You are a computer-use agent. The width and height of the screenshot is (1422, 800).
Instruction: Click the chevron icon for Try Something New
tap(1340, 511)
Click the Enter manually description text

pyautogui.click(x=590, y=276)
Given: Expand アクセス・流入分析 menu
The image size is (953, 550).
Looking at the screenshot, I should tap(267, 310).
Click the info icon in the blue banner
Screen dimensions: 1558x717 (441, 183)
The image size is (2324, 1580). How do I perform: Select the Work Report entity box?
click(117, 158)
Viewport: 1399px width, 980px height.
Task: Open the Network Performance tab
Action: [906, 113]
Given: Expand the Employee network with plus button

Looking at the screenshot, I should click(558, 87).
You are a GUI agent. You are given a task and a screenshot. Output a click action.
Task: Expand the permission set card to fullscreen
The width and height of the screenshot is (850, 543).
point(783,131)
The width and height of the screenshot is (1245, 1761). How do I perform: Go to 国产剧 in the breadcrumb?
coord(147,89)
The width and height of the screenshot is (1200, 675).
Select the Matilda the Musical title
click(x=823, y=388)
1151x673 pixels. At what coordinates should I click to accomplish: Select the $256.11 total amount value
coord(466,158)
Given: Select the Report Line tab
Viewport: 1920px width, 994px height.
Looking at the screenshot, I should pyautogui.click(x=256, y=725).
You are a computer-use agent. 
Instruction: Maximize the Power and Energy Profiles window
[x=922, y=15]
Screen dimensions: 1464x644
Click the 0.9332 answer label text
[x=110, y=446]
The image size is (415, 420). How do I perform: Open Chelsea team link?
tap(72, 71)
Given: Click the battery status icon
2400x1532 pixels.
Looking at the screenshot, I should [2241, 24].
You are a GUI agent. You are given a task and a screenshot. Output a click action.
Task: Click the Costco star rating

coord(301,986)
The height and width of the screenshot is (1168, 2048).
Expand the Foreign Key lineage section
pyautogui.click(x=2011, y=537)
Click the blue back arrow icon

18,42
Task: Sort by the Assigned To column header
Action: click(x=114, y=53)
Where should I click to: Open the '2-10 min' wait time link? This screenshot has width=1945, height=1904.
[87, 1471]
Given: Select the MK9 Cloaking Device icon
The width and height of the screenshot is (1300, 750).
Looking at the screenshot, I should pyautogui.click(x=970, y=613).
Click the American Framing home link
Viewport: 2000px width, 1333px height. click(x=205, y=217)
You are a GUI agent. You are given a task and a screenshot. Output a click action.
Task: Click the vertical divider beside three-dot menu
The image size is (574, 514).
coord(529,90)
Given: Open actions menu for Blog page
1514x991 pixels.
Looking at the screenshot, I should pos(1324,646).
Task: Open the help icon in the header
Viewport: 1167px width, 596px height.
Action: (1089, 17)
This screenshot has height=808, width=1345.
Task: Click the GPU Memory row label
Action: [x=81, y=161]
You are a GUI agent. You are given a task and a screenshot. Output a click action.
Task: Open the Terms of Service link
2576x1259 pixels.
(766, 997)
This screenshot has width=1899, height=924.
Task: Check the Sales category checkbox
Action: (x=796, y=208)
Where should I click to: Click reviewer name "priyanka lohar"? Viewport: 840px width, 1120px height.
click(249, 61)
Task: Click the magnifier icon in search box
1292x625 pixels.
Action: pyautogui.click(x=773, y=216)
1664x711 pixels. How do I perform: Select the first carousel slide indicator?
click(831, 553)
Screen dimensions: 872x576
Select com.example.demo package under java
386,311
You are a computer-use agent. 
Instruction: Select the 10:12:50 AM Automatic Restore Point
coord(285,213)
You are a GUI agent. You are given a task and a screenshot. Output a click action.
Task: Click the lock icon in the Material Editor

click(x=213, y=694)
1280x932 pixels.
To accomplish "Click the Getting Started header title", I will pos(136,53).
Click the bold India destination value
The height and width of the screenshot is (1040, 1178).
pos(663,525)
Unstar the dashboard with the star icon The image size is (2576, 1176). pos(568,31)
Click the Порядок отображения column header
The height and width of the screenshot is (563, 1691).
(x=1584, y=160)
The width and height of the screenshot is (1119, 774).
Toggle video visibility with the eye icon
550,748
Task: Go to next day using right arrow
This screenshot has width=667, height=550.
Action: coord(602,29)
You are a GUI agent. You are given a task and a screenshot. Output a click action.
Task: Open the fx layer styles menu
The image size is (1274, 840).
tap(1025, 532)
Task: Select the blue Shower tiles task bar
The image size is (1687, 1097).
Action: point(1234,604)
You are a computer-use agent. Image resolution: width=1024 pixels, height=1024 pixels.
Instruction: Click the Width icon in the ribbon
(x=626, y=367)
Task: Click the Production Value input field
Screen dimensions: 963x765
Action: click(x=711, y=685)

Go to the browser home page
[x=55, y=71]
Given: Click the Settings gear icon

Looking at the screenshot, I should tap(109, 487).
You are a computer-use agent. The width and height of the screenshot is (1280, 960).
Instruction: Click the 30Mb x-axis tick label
-*-
▶ AIM OF THE EXERCISE
Copy the records verbatim from the line with "The width and height of the screenshot is (1245, 1761)." up to and including the line with "Looking at the screenshot, I should pos(1324,646).".

▶ FINISHED EXERCISE
The width and height of the screenshot is (1245, 1761). How do I perform: Go to 国产剧 in the breadcrumb?
coord(147,89)
The width and height of the screenshot is (1200, 675).
Select the Matilda the Musical title
click(x=823, y=388)
1151x673 pixels. At what coordinates should I click to accomplish: Select the $256.11 total amount value
coord(466,158)
Given: Select the Report Line tab
Viewport: 1920px width, 994px height.
Looking at the screenshot, I should pyautogui.click(x=256, y=725).
You are a computer-use agent. 
Instruction: Maximize the Power and Energy Profiles window
[x=922, y=15]
Screen dimensions: 1464x644
Click the 0.9332 answer label text
[x=110, y=446]
The image size is (415, 420). How do I perform: Open Chelsea team link?
tap(72, 71)
Given: Click the battery status icon
2400x1532 pixels.
Looking at the screenshot, I should [2241, 24].
You are a GUI agent. You are given a task and a screenshot. Output a click action.
Task: Click the Costco star rating

coord(301,986)
The height and width of the screenshot is (1168, 2048).
Expand the Foreign Key lineage section
pyautogui.click(x=2011, y=537)
Click the blue back arrow icon

18,42
Task: Sort by the Assigned To column header
Action: click(x=114, y=53)
Where should I click to: Open the '2-10 min' wait time link? This screenshot has width=1945, height=1904.
[87, 1471]
Given: Select the MK9 Cloaking Device icon
The width and height of the screenshot is (1300, 750).
Looking at the screenshot, I should pyautogui.click(x=970, y=613).
Click the American Framing home link
Viewport: 2000px width, 1333px height. click(x=205, y=217)
You are a GUI agent. You are given a task and a screenshot. Output a click action.
Task: Click the vertical divider beside three-dot menu
The image size is (574, 514).
coord(529,90)
Given: Open actions menu for Blog page
1514x991 pixels.
Looking at the screenshot, I should pos(1324,646).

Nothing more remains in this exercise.